VALENTIJNSKAART
En schrijvers zeggen, als de meest vooruitstrevende bud
Wordt opgegeten door de kanker voordat het waait,
Evenzo door liefde de jonge en tedere wit
Is veranderd in dwaasheid, schieten in de kiem,
50Zijn groen verliezend, zelfs in de bloei,
En alle eerlijke effecten van toekomstige hoop.
Maar waarom verspil ik tijd om u raad te geven?
Is dat een voorstander van dierbaar verlangen?
Nog eens adieu! Mijn vader op de weg
55Verwacht mijn komst, daar om mij verscheept te zien.
VALENTIJNSKAART
En schrijvers zeggen ook dat net zoals de rups de grootste bloemknop opeet voordat hij bloeit, zo ook liefde jonge en kwetsbare geesten dwaas maakt. Het vernietigt de jonge minnaar, die zijn jeugd verliest terwijl hij nog in zijn bloei is, en neemt al zijn hoop op de toekomst weg. Maar waarom verspil ik mijn tijd met het geven van advies aan jou, een man die toegewijd is aan dwaze liefde? Dus nogmaals, vaarwel! Mijn vader verwacht me in de haven te ontmoeten om mijn schip uit te zwaaien.
VALENTIJNSKAART
Lieve Proteus, nee. Laten we nu afscheid nemen.

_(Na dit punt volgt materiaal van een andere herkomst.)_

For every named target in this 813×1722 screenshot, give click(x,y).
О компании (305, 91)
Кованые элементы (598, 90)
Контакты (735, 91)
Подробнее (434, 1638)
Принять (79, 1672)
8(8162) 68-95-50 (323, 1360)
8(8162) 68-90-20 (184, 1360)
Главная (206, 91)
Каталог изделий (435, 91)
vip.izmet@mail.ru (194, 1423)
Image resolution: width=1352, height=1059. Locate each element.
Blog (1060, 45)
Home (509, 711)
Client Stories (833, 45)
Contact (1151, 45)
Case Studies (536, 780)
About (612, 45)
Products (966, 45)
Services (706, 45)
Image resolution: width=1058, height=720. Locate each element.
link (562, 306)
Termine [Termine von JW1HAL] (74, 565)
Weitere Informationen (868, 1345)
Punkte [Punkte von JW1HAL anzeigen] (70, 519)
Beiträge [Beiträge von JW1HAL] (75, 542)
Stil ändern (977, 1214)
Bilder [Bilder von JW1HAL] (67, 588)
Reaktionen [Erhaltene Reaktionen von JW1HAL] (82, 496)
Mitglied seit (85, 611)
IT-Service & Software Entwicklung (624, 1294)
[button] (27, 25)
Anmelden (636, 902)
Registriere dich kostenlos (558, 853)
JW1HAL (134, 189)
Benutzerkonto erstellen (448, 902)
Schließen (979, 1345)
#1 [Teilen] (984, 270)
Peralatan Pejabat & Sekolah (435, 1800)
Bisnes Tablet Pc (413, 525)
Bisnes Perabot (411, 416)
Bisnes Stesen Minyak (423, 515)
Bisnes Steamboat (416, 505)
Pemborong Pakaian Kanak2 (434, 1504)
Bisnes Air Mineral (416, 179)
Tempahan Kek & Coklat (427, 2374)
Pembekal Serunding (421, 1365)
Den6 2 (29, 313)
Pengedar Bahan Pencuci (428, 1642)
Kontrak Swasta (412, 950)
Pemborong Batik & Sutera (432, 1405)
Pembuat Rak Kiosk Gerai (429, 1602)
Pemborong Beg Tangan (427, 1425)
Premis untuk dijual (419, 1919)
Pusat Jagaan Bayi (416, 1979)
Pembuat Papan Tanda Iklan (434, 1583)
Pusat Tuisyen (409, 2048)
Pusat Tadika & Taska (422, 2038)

Naar Milaan laat me via brieven van u horen
Van uw succes in de liefde, en welk nieuws nog meer?
60Betideth hier in afwezigheid van uw vriend;
En ik zal u eveneens bezoeken met de mijne.
VALENTIJNSKAART
Mijn beste Proteus, nee. We moeten nu afscheid van elkaar nemen. Schrijf me in Milaan en vertel me over je geluk met de liefde en wat voor nieuws er ook gebeurt terwijl ik weg ben. Ik zal u ook schrijven.
PROTEUS
Hij jaagt op eer, ik op liefde.
65Hij verlaat zijn vrienden om ze meer waardigheid te geven;
Ik verlaat mezelf, mijn vrienden en alles, voor de liefde.
Jij, Julia, jij hebt mij veranderd,
Maakte me mijn studie verwaarlozen, mijn tijd verliezen,
Oorlog met goede raad, zet de wereld op niets;
70Verstand gemaakt met mijmeren zwak, hart ziek van gedachte.
PROTEUS
Hij jaagt op eer, terwijl ik op liefde jaag. Hij verlaat zijn vrienden om ze meer eer te geven, maar ik verwaarloos mezelf, mijn vrienden en al het andere uit liefde. Oh, Julia, je hebt me getransformeerd. Je hebt ervoor gezorgd dat ik mijn studie verwaarloosde, mijn tijd verkwist, tegen alle redelijke adviezen in argumenteerde en mezelf tegen de wereld zette. Je hebt mijn hersenen zwak gemaakt door zoveel aan je te denken, en mijn hart ziek van melancholie.